The other option is if you have like 10-20 messages, you can do it 'message wise' instead of field-wise. That is, if message 1 has fields 11,12, 32, and 63 ... just group those up, and message 2 has fields 1-23 and 37, group that set up... and you have 10-20 cases instead of 64, but its less flexible (but more practical).
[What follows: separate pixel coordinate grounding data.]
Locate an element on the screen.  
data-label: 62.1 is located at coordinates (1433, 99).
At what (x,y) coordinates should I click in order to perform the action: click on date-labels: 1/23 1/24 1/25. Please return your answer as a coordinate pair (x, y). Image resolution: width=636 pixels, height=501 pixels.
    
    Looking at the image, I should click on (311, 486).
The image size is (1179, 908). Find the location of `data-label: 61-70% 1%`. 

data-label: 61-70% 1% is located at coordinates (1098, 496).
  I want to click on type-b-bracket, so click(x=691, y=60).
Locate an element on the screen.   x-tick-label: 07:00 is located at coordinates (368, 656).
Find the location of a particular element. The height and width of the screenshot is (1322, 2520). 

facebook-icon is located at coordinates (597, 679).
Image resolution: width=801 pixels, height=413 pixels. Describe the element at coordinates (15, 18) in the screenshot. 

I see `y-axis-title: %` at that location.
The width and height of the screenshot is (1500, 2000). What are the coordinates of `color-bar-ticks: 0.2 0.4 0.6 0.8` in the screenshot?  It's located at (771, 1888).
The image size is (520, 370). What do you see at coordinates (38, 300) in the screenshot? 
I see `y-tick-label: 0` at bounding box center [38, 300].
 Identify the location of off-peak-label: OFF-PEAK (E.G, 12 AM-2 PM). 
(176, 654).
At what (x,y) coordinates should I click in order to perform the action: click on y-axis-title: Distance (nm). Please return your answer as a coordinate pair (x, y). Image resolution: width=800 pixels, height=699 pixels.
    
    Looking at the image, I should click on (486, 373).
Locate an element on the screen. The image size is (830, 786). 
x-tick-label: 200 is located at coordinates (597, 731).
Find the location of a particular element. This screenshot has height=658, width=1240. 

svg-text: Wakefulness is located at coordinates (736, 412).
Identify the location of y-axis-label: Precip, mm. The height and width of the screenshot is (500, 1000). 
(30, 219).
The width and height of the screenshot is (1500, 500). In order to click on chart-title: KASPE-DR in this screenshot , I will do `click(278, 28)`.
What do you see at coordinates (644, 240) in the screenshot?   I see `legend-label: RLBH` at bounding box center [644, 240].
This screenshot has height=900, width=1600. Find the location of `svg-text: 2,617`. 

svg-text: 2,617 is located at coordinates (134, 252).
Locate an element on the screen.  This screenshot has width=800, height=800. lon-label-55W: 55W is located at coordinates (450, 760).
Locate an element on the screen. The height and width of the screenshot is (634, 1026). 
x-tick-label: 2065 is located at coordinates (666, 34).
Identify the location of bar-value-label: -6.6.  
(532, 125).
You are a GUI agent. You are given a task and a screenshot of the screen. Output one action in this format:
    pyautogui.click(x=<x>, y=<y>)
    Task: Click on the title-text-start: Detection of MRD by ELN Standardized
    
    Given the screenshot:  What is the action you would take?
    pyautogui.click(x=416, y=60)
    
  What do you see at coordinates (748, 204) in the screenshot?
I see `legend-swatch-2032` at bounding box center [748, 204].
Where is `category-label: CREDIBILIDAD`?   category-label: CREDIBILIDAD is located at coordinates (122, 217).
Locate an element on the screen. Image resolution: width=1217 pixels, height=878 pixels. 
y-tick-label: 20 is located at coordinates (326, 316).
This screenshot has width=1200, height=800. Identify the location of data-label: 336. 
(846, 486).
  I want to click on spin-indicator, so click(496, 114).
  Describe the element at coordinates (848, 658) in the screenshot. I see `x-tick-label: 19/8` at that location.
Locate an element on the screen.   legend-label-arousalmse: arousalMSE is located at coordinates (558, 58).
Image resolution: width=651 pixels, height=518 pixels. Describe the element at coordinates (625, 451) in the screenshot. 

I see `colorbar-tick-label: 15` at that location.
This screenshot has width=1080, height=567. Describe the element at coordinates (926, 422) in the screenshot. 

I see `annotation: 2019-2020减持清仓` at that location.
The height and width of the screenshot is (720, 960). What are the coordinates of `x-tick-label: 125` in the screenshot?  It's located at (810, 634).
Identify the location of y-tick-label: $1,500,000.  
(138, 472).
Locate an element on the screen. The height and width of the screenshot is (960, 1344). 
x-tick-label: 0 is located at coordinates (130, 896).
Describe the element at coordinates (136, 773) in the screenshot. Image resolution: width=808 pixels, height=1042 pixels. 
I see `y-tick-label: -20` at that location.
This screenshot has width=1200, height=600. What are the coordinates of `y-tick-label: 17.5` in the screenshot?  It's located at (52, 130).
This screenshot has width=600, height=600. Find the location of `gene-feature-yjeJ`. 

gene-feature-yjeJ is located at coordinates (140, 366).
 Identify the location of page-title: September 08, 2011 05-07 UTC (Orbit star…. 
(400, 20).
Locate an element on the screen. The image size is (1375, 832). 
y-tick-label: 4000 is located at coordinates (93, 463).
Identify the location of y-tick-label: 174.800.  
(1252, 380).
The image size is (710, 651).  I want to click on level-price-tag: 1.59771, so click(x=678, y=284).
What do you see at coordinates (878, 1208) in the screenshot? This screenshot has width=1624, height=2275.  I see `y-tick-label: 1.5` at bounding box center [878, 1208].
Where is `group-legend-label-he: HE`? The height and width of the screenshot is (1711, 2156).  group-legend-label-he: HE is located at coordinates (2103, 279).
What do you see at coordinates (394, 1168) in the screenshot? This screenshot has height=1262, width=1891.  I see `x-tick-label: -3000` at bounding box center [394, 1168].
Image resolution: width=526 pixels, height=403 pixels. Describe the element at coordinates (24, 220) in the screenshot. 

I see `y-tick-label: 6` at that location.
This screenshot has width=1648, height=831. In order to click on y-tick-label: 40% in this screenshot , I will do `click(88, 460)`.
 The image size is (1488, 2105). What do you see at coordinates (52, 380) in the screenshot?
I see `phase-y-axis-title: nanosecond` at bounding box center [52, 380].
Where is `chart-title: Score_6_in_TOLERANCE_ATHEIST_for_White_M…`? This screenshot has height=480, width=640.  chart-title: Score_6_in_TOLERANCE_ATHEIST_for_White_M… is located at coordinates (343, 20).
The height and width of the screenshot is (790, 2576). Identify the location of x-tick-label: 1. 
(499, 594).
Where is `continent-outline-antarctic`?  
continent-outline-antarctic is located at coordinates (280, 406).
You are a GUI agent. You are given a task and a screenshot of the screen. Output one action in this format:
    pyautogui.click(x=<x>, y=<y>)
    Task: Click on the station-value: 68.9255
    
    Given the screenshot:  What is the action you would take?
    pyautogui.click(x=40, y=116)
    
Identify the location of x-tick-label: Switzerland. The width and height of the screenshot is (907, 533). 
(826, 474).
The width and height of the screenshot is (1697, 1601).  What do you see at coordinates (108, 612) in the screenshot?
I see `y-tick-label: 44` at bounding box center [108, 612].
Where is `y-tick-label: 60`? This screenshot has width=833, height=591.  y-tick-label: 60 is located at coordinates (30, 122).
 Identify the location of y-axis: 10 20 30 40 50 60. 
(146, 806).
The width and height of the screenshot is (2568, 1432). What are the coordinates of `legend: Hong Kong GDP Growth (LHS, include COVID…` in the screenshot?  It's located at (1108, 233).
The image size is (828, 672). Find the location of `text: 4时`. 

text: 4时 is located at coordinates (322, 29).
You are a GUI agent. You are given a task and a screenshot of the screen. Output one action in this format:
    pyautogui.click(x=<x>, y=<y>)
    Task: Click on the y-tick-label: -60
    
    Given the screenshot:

another option is to not 'name' the fields. That is, if field 1 is a double named whatever and field 2 is another double named something else, don't do that, share them and put something in the message to indicate maybe both what it is (type) and where it goes (location key). I don't know if you are doing anything like that or not?

also, will a loop work?
eg for(# of fields)
{
if field is there
switch field type (lookup by field #?)
{
case double: extract_double();
case int: extract_int(); ...etc?
}
}

finally you can combine the ideas... possibly make it message based with a presence within that to drop unused fields.
Last edited on
It is not possible to group the variables that are of same type, as I will be using the variable themselves actively that requires readability withing the code. I should look for other alternative solutions, I suppose.
You can use the variant/visit mechanism.
1. The variant will be the possible records you expect to receive.
2. Use a factory to create the correct type of variant from the stream.
3. Use visit to process.
3.1. You can have common processing, in which case a single handler does the common processing.
3.2. You can have distinct processing, in which case the handler will be like your switch.
Nothing I suggested would be unreadable if you took some time to implement it cleanly.

grouping variables of the same type, one really dumb and simple but readable way.

double data[3];
enum msgtype1{field1, field2, field3, mt1max};
enum msgtype2{red, green, blue, mt2max};
enum msgtype3{heading, pitch, roll, mt3max};
...
working with message type 2..
data[red] = something;
...
working with message type 3
data[pitch] = 3.14;
or for(i = 0; i < mt3max; i++)
foo(data[i]); //iterate all the items in that message of that type.

crude, but its readable if you use good enum names. There are other ways to do the above, its just a basic approach. 3 spaces, represent 9 things. It may not work for your code, that is fine. But it does not need to be a mess like making double_number_1 and using it for 20 different meanings. You can also use references to rename an array location if all the enums seems clunky. double &pitch = data[1];


@kbw

I didn't know the variant/visit mechanism. I am going to check it and try to understand your suggestions. Thank you for recommendations.

@jonnin

I see, for a specific type of message, place the same types into single array and use enums to get the respective variable out of the array. Then, I will have a lookup table that shows the type of the n-th element in the message stream. I will see if I can arrange it, because to have consistency among the code, parsing or using message field should be somewhat same. Thank you for the elaboration.
Topic archived. No new replies allowed.